--- Exercise prompt ---
Whenever a line in the entries below contains "Toggle", copy that line.

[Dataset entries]
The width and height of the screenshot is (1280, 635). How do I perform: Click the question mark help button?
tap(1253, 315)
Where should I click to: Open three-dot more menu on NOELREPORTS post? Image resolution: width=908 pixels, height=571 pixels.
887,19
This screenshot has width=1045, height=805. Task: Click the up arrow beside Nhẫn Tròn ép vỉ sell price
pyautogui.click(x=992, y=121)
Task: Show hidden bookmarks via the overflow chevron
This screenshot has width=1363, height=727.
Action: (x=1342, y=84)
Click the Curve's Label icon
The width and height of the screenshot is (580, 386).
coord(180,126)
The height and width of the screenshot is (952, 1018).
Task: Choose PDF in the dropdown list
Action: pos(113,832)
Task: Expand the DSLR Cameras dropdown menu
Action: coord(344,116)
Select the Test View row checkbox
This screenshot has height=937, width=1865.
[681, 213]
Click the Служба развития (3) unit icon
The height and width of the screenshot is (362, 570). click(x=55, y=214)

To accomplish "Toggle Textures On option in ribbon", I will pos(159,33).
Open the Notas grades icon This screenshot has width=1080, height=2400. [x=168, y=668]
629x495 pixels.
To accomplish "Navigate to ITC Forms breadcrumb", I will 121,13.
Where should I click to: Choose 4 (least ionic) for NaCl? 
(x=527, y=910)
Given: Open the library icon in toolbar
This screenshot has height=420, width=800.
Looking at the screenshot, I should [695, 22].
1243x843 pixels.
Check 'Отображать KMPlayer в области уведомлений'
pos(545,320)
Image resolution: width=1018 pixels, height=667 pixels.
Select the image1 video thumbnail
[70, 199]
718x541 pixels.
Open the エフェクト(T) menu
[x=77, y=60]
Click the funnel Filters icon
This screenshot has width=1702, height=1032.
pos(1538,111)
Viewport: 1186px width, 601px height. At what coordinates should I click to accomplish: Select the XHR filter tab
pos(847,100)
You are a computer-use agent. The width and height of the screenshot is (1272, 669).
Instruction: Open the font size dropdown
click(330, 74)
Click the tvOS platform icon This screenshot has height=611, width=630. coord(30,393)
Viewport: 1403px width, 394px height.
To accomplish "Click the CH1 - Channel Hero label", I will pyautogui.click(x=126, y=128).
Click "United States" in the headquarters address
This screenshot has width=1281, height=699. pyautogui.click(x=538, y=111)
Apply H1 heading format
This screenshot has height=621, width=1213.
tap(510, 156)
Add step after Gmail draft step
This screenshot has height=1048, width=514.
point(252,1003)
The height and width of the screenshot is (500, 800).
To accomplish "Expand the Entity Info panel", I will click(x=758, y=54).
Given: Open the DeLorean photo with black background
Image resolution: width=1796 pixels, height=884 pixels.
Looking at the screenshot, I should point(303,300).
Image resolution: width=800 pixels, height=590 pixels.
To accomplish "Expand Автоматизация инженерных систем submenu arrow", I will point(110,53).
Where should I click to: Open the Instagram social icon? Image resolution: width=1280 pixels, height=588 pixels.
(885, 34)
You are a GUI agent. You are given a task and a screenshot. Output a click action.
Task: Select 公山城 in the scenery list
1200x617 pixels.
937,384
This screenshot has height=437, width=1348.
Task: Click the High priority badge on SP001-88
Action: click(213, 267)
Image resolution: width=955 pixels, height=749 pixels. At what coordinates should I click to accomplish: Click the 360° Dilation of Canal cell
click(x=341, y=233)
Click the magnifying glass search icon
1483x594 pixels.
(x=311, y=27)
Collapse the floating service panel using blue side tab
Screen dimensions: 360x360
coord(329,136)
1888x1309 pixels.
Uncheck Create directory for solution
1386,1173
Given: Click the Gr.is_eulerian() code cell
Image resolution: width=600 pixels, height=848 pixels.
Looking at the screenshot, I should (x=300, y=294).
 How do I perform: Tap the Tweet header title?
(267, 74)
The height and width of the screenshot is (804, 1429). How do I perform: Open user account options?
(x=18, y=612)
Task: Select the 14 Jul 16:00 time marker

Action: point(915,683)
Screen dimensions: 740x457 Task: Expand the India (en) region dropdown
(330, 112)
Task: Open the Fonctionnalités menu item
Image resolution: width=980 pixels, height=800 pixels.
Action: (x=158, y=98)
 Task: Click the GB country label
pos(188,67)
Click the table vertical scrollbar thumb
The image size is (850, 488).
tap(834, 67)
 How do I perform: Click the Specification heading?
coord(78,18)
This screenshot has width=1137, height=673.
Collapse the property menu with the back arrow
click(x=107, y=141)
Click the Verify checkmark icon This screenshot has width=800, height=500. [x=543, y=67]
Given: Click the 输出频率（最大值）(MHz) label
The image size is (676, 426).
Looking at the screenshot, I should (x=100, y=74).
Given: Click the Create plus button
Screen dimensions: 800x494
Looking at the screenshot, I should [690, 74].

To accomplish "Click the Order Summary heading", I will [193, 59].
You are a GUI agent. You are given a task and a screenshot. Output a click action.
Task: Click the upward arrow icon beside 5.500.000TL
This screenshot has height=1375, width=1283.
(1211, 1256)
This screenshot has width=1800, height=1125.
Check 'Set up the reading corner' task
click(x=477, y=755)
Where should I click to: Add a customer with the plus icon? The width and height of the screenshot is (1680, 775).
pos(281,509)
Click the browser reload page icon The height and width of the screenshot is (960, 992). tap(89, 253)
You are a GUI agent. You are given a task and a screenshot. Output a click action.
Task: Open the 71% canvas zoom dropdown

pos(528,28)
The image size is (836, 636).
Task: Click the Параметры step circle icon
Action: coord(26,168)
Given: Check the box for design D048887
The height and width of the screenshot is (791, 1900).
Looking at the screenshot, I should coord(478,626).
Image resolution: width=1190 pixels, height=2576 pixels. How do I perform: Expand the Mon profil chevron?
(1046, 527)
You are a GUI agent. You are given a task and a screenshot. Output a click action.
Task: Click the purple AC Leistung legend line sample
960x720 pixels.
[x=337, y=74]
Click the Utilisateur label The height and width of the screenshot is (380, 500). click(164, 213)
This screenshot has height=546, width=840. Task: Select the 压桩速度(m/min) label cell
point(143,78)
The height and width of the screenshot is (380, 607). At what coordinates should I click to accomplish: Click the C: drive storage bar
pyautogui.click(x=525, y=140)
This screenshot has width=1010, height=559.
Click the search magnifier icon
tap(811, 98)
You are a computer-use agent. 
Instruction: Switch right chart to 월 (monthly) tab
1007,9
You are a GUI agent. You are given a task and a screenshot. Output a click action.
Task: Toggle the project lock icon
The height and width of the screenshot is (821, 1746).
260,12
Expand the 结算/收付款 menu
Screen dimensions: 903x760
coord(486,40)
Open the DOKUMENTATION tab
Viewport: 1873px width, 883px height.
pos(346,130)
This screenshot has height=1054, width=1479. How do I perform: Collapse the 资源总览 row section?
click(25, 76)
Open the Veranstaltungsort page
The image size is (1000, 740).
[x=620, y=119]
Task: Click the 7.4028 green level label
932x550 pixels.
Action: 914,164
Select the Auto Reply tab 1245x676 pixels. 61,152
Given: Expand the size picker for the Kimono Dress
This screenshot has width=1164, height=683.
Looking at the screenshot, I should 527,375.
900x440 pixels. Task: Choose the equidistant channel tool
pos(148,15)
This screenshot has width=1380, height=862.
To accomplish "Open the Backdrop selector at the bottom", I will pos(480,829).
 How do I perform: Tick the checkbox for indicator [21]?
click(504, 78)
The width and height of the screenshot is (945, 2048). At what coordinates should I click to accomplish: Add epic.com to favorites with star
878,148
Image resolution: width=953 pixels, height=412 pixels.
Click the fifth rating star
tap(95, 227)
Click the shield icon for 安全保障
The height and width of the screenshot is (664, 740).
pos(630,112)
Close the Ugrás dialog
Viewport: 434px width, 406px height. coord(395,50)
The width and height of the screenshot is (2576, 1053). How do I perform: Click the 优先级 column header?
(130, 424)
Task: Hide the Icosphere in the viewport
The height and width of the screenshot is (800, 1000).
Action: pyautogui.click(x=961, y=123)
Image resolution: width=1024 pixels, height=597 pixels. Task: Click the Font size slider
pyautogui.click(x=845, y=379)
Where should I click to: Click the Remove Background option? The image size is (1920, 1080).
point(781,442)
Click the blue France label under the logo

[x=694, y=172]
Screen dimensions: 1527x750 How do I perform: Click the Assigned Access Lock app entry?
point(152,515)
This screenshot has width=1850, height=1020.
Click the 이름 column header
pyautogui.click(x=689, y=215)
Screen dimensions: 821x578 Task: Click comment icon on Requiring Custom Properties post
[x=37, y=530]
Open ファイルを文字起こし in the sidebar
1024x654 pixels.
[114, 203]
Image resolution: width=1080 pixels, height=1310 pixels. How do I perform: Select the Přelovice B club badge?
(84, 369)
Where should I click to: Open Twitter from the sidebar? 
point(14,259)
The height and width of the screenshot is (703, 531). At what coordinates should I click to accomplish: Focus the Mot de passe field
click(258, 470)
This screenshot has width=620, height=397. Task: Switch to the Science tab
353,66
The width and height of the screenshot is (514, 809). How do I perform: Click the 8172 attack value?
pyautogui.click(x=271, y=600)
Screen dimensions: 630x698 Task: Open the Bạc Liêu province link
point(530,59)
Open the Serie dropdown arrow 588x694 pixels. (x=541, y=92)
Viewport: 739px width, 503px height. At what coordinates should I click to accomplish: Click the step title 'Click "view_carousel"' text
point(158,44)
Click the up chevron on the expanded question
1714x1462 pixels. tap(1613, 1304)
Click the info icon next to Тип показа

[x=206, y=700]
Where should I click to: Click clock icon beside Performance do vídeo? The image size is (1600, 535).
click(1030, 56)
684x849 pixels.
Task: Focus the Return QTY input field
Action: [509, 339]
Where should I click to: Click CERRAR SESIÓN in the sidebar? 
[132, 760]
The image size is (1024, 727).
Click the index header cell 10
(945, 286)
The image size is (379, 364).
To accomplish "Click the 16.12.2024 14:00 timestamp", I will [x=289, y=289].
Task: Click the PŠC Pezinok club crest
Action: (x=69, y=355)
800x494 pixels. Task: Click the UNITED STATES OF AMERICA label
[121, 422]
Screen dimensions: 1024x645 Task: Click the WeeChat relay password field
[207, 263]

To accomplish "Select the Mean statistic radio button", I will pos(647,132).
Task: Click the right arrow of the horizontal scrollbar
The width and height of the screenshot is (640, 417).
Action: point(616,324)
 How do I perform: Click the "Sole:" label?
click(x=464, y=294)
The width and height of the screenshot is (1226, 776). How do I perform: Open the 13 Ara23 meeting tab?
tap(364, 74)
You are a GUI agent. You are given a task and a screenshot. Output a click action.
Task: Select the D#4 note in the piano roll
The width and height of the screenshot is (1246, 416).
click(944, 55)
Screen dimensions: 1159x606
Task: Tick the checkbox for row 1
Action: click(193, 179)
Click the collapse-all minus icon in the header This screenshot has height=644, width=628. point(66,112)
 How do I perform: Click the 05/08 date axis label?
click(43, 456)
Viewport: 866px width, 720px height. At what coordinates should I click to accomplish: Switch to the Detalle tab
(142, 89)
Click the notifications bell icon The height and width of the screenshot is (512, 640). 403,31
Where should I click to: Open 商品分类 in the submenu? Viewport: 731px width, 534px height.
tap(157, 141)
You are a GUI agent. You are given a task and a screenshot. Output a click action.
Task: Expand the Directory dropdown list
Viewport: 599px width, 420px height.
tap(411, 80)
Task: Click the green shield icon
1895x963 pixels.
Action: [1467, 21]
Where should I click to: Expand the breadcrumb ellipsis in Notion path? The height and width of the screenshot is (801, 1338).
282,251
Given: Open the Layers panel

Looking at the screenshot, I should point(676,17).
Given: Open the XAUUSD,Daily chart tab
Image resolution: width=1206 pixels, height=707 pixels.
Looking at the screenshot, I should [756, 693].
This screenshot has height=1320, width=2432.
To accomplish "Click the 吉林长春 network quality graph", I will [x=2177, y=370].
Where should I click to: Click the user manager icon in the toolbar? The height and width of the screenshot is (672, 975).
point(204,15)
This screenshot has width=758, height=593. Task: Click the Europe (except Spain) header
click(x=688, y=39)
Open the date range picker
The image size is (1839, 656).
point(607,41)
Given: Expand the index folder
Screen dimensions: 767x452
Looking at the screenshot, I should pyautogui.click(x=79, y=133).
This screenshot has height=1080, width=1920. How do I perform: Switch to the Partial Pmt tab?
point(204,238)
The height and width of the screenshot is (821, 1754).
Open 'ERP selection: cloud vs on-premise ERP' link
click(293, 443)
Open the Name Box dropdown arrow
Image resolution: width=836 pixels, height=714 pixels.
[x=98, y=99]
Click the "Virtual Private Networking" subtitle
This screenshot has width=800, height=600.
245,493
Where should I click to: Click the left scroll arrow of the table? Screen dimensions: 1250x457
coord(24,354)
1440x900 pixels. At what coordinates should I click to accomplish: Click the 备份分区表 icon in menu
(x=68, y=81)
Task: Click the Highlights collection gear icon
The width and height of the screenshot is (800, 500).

--- Written response ---
To accomplish "Toggle Textures On option in ribbon", I will pos(159,33).
Task: Toggle the project lock icon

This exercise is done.